Microsoft XML Core Services CVE-2012-1889 Remote Code Execution Vulnerability

Jun 2012

2012-4969

55562

Microsoft Internet Explorer Image Arrays Use-After-Free Remote Code Execution Vulnerability

Sep 2012

2012-4792

57070

Microsoft Internet Explorer 'CDwnBindInfo' Use-After-Free Remote Code Execution Vulnerability

Dec 2012

Table 1. Vulnerabilities produced by the Elderwood group
 

In May 2012, Amnesty International’s Hong Kong website was compromised and used to serve up a malicious SWF file that exploited CVE-2012-1875. In September 2012, the same group was responsible for CVE-2012-4969.  In addition, late last month the website for a US based think tank was compromised to serve up CVE-2012-4792. But that wasn’t the only site serving this vulnerability.

Security Researcher Eric Romang wrote about another website that was found to be hosting the latest Internet Explorer zero-day. In his post, he also ties the same website to another zero-day vulnerability, CVE-2012-4969, back in September. Our own research has come to the same conclusion and we can add that this website was compromised to serve CVE-2012-1889 back in June with a file called movie.swf. The file, movie.swf, is associated with the Elderwood Project.
 

Figure 1. Three zero-day vulnerabilities hosted on a single site
 

Shockwave files

We have analyzed a sampling of the SWF files that were used in the Elderwood watering hole attacks and found that the Flash exploit author included symbols in some of the attacks.

Filename

CVE

Common symbols

 

 

HeapSpary

hexToBin

OS_Version

URL_Addr

Flahs_Version

Geoffrey.swf

2012-1875

Yes

Yes

Yes

Yes

Yes

Moh2010.swf

2012-4969

Yes

Yes

Yes

Yes

Yes

Today.swf

2012-4792

Yes

Yes

Yes

No

No

Table 2. Symbols included in attacks
 

Figure 2. Comparison of symbols used in the decompiled ActionScript
 

As noted in Figure 2, all the samples we identified include a function named HeapSpary.
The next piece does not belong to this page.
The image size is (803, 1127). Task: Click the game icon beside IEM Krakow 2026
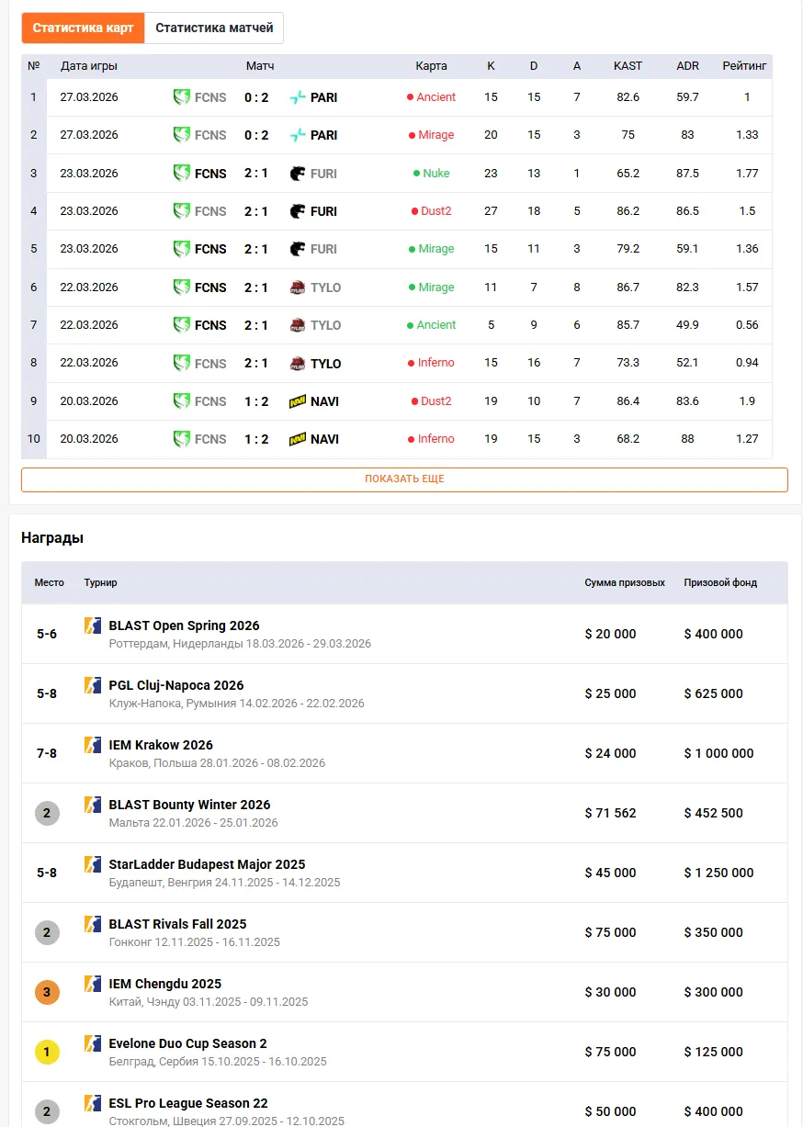pos(93,745)
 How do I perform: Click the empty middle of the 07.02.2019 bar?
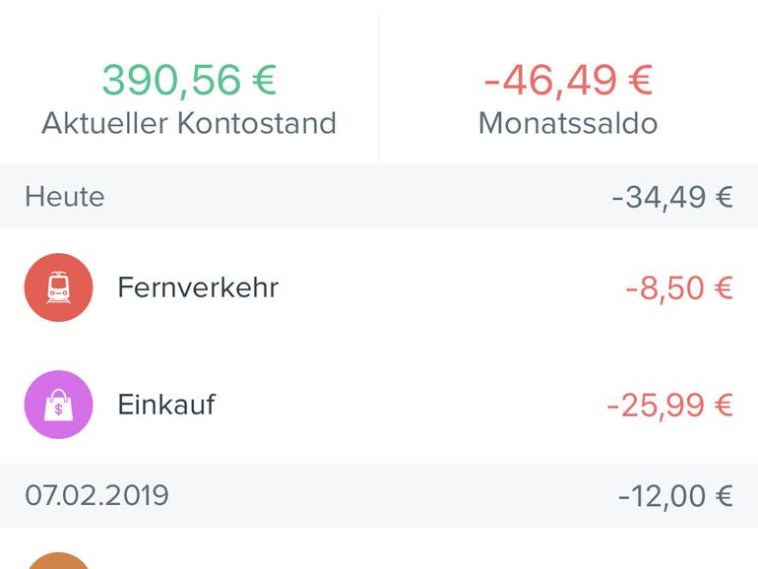pos(394,495)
HeapSpary is a clear mistyping of Heap Spray, a common attack step used in vulnerability exploitation. In addition to this commonality, there are many other symbols in common between the files. Examples include Geoffrey.swf and Moh2010.swf both using variables named URL_Addr and Flahs_Version (mistyping of Flash_Version), as well as all three exploit files using the variable name OS_Version.
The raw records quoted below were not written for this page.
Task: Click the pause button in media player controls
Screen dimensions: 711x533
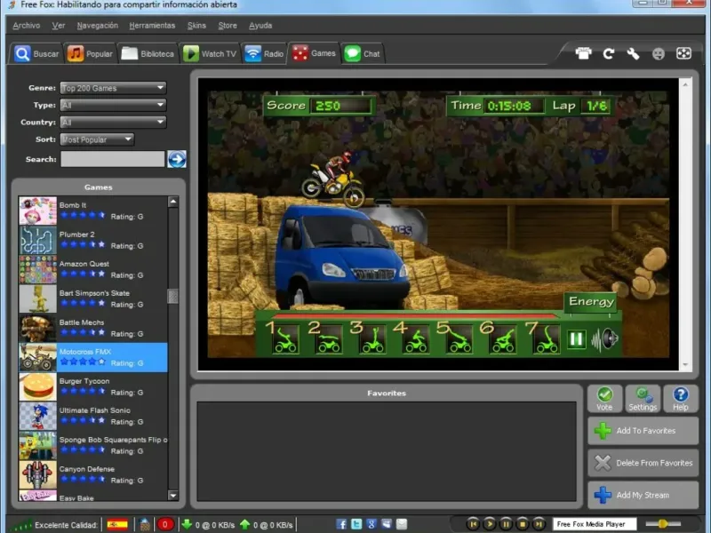Action: pos(506,524)
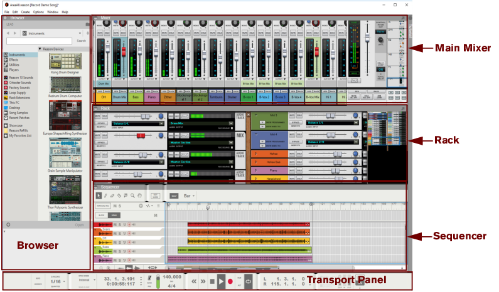Click the Drum Mix channel red fader
The image size is (499, 292).
(x=124, y=50)
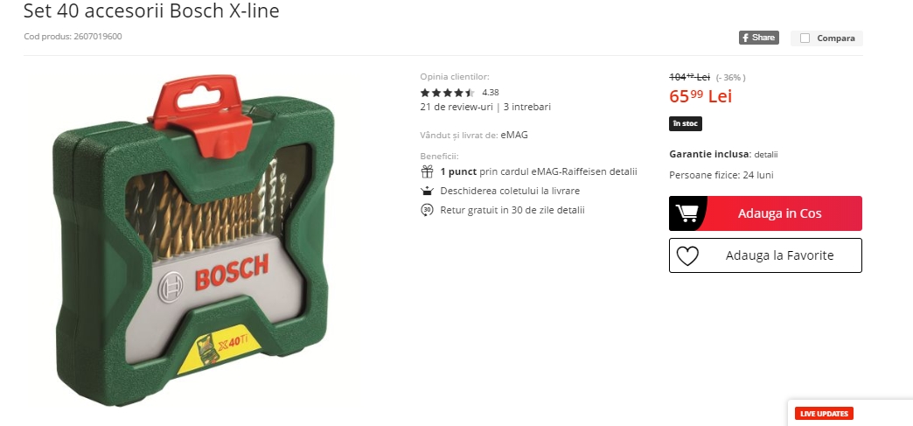913x426 pixels.
Task: Select Adauga la Favorite button
Action: pos(765,255)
We were unable to recover the symbols of movie.swf for comparison, but movie.swf is tied directly to Moh2010.swf by the packer registrant information for the SWF files. Additionally, movie.swf and Moh2010.swf share similar structure and shellcode.
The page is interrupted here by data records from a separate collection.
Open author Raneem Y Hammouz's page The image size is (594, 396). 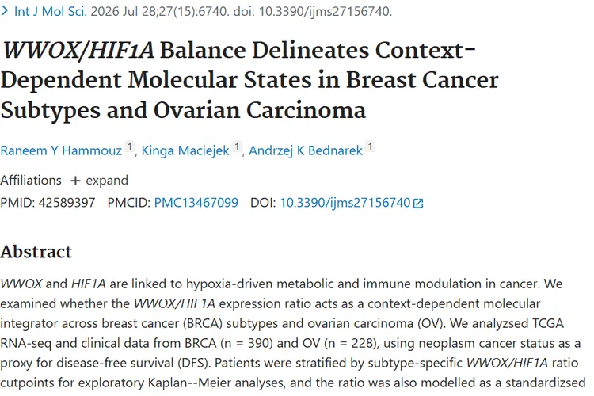(61, 150)
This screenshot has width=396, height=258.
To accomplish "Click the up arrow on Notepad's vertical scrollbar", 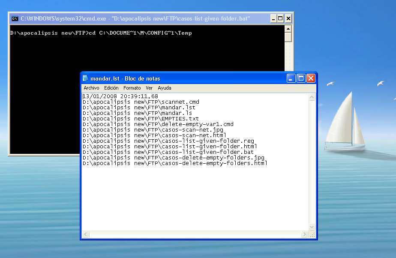I will 312,96.
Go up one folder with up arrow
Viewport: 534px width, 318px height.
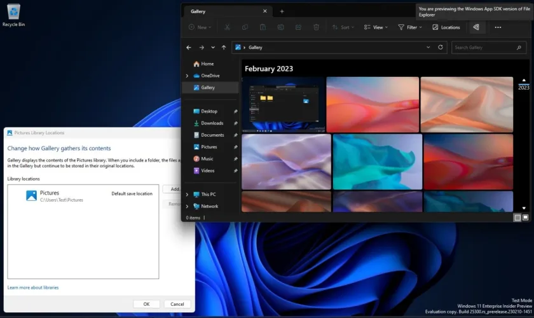[224, 48]
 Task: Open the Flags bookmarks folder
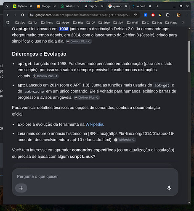[171, 22]
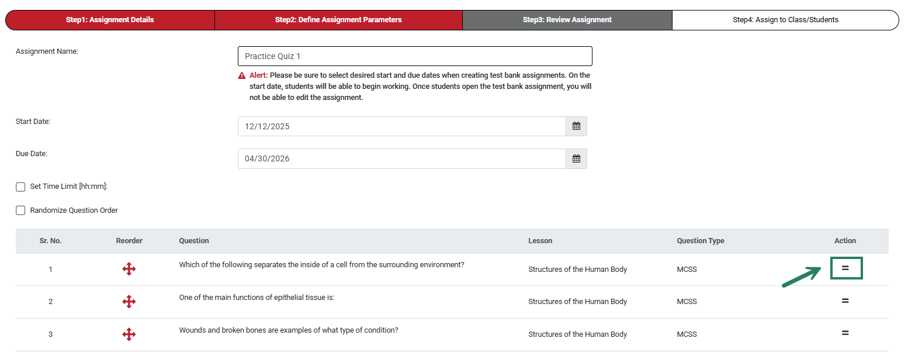This screenshot has height=352, width=908.
Task: Click the reorder handle for question 2
Action: 129,301
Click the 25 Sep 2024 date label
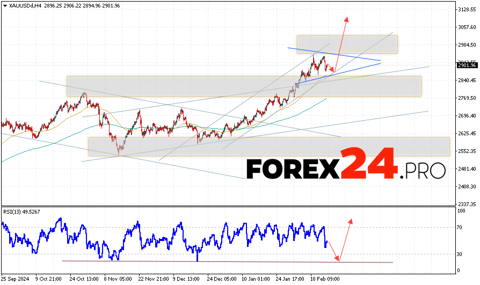The height and width of the screenshot is (285, 480). click(14, 280)
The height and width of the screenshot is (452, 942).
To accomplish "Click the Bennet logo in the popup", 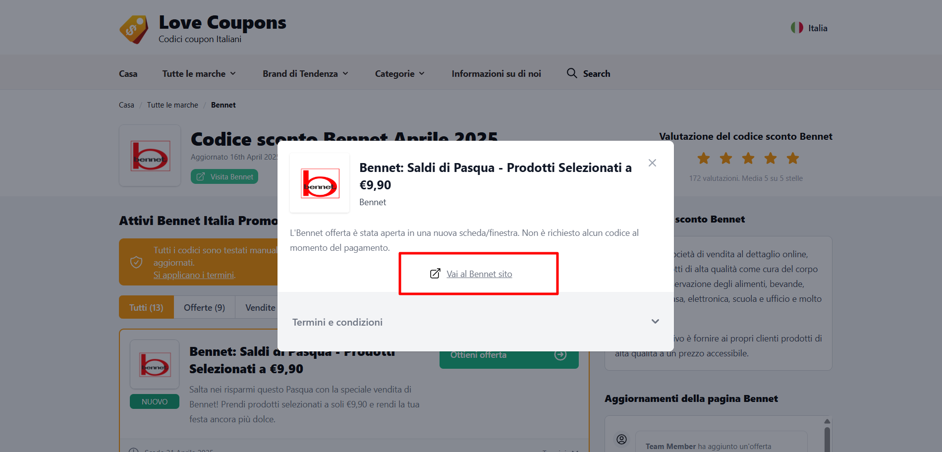I will point(320,183).
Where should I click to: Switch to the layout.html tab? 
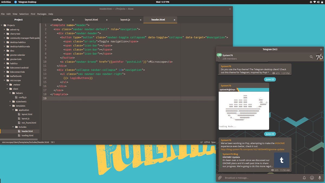click(92, 20)
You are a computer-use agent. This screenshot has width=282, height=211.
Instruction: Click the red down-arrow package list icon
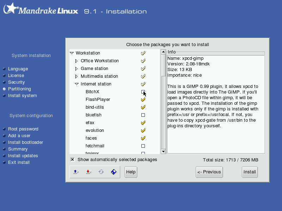pos(88,172)
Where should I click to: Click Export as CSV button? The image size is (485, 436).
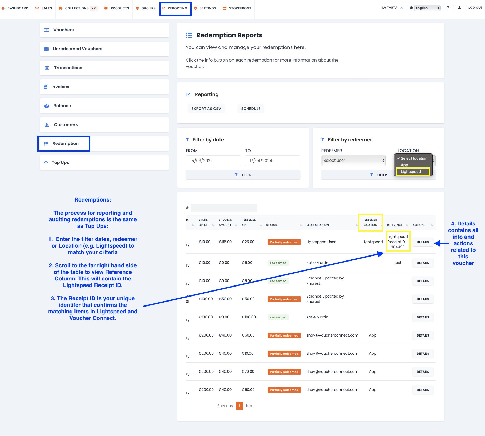(206, 109)
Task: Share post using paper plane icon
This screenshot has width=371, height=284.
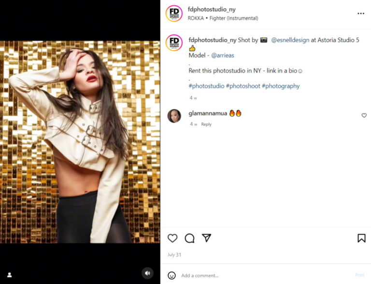Action: tap(206, 238)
AlienVault Labs has previously published some great research investigating the authors behind the Moh2010.swf attacks – the attackers believed to be behind the latest attack.

It has become clear that the group behind the Elderwood Project continues to produce new zero-day vulnerabilities for use in watering hole attacks and we expect them to continue to do so in the New Year.